Зодчий из преисподней (Лапина, Горбань) - страница 117

А она не могла понять — закрыты ли ее невидящие глаза или открыты… Холод. Тьма, тьма и тьма. Она искала лучик света, снаружи — или в самой себе..

Она простила всех, не простила только себя. Калека — физически и нраственно. Последняя из великой династии землевладельцев, промышленников, ученых и меценатов. Все они стремились оставить по себе добрую славу. Только не она…

И вот род прерван — будто шейный позвонок сломали… Огромными жестокими руками… Как легко уничтожать, как трудно — создавать…

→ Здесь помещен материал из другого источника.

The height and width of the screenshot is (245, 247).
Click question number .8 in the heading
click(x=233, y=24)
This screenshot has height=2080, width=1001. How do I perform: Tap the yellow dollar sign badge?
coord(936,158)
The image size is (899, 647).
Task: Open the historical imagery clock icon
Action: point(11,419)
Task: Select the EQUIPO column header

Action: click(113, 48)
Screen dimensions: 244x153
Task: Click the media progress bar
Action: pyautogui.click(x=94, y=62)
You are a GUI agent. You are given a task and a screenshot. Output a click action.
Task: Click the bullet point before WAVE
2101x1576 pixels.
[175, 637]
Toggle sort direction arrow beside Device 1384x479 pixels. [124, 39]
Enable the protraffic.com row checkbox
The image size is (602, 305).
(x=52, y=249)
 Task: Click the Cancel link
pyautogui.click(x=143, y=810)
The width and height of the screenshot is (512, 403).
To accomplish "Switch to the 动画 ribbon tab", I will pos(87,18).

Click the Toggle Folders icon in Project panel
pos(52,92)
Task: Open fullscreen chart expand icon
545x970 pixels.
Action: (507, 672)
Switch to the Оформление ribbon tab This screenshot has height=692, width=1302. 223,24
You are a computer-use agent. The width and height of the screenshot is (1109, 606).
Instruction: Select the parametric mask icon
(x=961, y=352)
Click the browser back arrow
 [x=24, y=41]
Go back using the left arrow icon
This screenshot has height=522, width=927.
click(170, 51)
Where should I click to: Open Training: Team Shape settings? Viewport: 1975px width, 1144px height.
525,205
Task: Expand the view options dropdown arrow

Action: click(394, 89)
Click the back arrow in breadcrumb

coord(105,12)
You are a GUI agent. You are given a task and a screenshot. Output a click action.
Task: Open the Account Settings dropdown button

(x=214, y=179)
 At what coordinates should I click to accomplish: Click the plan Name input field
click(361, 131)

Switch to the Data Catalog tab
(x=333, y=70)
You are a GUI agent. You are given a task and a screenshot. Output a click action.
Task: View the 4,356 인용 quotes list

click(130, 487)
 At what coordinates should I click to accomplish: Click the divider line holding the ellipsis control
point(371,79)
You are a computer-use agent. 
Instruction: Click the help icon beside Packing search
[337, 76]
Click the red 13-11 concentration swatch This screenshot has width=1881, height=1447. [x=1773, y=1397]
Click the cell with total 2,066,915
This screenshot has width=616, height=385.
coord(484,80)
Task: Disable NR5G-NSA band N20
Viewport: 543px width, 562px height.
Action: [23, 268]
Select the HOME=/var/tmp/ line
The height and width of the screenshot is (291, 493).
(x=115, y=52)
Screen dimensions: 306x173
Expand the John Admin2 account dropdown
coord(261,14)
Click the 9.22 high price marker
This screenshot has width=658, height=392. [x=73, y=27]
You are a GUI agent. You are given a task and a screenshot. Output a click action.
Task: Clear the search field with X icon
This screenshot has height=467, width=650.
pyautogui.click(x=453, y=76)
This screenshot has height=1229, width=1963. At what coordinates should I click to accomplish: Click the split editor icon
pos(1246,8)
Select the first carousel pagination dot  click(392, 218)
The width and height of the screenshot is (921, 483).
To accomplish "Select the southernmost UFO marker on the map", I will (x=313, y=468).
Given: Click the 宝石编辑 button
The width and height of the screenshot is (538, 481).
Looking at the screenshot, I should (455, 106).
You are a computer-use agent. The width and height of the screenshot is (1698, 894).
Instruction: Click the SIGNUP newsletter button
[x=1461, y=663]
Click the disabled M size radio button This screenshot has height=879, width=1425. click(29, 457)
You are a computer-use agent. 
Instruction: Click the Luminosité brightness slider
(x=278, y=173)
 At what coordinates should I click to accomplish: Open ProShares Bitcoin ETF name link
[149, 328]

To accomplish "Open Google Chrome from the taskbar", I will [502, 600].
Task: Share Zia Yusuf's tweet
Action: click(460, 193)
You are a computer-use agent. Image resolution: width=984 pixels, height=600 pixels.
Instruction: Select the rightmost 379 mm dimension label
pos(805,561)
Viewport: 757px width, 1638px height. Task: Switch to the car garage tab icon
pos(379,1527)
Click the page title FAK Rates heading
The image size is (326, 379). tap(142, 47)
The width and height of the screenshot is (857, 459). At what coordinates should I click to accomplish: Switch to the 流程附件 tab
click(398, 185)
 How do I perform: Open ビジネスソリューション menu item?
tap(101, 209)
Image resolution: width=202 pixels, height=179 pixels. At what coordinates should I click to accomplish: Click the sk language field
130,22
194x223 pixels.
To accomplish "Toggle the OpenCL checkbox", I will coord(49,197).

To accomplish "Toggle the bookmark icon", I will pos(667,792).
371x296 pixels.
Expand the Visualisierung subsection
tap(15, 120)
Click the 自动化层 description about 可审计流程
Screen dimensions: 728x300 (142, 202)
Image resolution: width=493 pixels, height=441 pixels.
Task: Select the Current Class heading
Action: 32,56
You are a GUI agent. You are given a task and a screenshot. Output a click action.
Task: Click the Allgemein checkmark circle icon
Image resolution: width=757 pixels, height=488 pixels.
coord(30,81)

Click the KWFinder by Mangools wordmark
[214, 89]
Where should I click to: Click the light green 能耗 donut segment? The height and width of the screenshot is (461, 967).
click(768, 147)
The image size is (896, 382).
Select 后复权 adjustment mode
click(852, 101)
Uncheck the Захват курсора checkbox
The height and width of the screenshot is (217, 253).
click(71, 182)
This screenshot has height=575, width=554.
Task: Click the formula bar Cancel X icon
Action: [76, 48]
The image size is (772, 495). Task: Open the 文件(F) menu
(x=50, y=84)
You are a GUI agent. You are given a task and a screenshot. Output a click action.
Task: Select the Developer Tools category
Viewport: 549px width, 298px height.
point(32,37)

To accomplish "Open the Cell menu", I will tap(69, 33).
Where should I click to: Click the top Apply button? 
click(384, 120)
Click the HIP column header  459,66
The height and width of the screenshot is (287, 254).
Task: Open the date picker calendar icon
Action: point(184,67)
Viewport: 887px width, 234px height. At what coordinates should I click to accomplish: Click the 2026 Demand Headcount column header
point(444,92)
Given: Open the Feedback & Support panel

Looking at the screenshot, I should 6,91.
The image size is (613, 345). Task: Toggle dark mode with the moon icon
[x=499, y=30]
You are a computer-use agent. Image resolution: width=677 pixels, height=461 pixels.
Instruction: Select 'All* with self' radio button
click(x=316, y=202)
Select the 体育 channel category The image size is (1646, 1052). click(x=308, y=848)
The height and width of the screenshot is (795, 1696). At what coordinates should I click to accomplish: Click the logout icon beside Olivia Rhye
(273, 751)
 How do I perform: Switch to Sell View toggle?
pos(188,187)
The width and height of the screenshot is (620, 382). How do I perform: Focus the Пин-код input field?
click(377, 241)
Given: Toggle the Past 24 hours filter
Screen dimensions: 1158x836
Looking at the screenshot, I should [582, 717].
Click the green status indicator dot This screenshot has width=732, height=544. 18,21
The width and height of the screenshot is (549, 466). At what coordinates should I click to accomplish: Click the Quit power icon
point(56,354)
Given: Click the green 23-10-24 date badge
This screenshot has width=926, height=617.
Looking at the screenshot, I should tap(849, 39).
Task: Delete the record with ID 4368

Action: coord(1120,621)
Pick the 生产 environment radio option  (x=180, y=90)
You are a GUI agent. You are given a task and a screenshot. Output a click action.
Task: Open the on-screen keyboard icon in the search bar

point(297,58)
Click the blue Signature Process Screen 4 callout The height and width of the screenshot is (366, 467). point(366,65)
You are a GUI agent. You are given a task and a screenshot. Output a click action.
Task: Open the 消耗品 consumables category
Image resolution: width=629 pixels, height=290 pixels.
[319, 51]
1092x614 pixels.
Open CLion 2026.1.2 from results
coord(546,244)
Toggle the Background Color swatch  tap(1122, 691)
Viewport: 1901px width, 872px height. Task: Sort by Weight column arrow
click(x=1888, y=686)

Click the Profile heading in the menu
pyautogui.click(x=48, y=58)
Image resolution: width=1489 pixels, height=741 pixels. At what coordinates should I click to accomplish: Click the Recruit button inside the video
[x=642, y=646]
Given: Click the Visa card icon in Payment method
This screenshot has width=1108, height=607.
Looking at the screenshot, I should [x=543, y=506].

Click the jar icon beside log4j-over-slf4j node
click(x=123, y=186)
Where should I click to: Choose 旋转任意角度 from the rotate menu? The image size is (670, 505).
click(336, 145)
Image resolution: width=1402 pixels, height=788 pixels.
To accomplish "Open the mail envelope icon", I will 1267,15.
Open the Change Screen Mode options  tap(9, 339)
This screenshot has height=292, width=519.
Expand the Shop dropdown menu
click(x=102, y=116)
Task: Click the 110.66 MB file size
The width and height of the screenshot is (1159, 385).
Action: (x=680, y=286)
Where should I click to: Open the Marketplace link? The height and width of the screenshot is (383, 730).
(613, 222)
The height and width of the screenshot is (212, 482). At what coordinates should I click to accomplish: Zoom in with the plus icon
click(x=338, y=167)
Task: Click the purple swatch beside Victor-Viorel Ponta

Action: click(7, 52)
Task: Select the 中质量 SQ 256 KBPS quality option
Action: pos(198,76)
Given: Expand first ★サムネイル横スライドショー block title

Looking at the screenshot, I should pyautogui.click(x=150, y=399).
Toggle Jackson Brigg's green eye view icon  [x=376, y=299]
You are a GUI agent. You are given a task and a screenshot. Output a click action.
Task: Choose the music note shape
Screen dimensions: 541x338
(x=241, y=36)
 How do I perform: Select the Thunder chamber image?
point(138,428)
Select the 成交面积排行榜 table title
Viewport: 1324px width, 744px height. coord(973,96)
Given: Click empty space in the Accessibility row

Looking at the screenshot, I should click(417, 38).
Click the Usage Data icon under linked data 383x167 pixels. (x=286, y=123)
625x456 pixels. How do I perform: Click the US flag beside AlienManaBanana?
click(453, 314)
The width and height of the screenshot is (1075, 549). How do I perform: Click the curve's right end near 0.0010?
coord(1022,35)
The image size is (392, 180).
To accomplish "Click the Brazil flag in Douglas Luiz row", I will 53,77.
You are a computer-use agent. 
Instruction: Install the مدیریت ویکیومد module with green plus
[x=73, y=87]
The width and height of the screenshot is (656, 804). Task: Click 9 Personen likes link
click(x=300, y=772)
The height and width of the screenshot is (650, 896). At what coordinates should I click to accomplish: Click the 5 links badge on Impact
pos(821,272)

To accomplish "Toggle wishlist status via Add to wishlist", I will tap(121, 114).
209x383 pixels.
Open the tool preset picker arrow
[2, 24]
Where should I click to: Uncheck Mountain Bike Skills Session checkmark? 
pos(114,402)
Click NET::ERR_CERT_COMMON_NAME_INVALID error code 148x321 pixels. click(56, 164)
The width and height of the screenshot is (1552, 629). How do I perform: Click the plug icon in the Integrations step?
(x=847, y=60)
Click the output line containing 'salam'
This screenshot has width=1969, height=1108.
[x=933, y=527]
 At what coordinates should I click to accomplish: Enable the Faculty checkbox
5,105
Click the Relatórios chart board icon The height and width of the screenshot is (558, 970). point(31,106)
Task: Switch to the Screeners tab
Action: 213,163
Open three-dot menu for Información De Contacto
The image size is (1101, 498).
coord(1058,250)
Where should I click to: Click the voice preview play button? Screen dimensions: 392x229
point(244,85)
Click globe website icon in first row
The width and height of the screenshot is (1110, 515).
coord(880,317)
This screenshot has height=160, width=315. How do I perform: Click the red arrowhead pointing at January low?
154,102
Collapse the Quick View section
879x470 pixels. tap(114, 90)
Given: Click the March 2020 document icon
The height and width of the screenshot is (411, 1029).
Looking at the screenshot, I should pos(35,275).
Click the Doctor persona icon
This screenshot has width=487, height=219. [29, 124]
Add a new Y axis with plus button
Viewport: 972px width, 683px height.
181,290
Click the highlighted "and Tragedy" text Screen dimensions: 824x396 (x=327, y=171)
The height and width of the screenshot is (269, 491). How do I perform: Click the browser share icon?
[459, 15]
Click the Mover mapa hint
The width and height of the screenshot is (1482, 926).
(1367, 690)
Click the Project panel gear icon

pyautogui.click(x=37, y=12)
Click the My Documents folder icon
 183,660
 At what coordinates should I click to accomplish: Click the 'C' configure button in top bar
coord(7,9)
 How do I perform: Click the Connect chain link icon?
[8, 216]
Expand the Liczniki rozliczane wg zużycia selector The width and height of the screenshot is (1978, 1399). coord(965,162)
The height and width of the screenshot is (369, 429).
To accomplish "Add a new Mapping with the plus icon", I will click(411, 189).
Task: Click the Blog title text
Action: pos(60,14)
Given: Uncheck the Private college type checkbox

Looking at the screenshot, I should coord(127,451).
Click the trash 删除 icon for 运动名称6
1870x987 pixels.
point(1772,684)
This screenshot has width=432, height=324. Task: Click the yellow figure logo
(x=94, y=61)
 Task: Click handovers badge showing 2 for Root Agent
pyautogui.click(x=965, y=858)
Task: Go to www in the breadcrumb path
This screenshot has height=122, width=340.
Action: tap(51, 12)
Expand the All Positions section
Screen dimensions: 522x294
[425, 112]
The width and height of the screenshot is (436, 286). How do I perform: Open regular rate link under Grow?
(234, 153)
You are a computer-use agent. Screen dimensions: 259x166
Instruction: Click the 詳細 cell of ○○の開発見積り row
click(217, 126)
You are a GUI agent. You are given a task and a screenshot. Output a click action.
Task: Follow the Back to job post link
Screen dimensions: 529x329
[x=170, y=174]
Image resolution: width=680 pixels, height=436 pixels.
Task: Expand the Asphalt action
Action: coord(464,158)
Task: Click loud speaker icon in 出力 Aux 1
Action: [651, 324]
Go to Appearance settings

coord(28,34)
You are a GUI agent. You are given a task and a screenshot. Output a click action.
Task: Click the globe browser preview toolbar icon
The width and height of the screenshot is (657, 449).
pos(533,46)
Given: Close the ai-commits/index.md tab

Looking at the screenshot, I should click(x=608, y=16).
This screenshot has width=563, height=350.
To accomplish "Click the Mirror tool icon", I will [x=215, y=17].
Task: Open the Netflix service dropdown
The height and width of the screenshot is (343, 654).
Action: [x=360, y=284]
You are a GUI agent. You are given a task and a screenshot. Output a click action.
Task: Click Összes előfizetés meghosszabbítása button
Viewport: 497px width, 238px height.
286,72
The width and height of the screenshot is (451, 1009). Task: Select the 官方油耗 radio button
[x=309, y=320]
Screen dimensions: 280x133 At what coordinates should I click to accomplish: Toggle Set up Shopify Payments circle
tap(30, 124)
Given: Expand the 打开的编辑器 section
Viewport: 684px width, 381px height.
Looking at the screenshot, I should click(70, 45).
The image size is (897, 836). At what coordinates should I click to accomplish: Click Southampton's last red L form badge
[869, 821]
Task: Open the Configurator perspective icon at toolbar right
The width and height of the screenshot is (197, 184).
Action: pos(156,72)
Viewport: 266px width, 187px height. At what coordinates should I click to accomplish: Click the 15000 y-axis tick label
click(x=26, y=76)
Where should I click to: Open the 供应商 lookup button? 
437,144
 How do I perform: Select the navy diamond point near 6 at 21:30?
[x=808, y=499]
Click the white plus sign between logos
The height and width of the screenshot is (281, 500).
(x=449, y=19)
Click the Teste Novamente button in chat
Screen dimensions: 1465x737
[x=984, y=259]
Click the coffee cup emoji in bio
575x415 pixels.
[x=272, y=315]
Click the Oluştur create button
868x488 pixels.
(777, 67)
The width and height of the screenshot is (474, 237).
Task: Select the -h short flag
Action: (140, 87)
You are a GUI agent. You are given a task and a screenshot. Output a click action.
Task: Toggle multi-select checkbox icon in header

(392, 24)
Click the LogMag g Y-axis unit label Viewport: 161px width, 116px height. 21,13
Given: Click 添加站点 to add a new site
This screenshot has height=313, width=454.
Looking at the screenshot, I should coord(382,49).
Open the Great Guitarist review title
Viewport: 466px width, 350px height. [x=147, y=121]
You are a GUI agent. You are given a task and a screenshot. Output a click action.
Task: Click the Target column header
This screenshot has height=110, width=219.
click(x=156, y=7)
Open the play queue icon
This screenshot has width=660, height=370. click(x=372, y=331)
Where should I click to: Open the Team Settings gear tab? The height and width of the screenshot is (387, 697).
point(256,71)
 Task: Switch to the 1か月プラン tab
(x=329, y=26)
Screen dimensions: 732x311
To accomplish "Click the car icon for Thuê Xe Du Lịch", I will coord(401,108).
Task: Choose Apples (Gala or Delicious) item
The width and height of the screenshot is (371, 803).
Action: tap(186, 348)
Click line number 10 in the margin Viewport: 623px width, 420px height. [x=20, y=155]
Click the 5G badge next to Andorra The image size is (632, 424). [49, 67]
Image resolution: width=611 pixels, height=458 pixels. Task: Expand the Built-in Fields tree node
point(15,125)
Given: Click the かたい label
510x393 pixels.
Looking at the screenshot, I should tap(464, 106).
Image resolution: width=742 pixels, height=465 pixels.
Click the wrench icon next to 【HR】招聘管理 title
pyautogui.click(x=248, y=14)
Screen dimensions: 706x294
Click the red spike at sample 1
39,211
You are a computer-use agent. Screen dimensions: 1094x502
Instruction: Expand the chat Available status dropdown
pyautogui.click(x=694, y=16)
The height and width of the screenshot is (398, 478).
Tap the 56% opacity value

В последние минуты обратилась к Богу и вдруг увидела лучшее из своей жизни — счастливую семью, еще не старых родителей, прекрасный дом, предназначенный ее сестре. И доставшийся ей. А потом — убийцам.

Замечательный, неповторимый дом…

Хорошо, что она так и не успела нанести ему непоправимый ущерб. Он будет стоять годами и столетиями, и в нем обязательно рано или поздно поселятся добрые счастливые люди. И будут звучать песни и смех… И детский топот… Да, там обязательно будут дети… И на торжественной мраморной лестнице они будут гоняться друг за другом и разбрасывать игрушки… А когда подрастут, возможно, заинтересуются портретами, книгами. И однажды захотят узнать, кто построил этот дом-дворец, кто в нем жил, мечтал, любил…

В последнюю минуту, на пороге вечной тьмы или Вечного Света, попросила у Бога счастья для тех неизвестных людей, которые будут жить в ее доме, и умерла, улыбаясь.

Дизайнер-домушник

В гостевую спальню на первом этаже, где разместился Валентин Буруковский, Кинчев вошел, не постучав. И застал дизайнера врасплох, после душа — в ярком махровом халате и с несерьезным лимонно-желтым полотенцем на голове. В этом импровизированном тюрбане киевлянин еще больше, чем всегда, напоминал азиатского бая. И пробубнил недовольным байским тоном:

— Господин следователь? Такая честь — и прямо с утра!

— Вы только что проснулись? — Кинчев сел возле столика, не ожидая приглашения.

— Нет, не только что, уже успел принять душ. — Дизайнер начал энергично вытирать волосы.

— Всегда встаете… не очень рано?

Валентин Леонидович горделиво поднял голову, придерживая тюрбан из большого махрового полотенца:

— Как и все творческие люди.

— То есть работаете большей частью ночью?

— Без шума и суеты лучше думать.

— Этой ночью, например, вы спали или… думали?

Буруковский уселся, удобно примостив свой большой зад и немалое, но аккуратное брюшко. Снял с головы веселенькое полотенце и держал перед собой:

— Говорите прямо и сразу — в чем вы меня подозреваете.

Кинчев удовлетворенно откинулся на спинку стула. Медленно вытянул из пачки сигарету.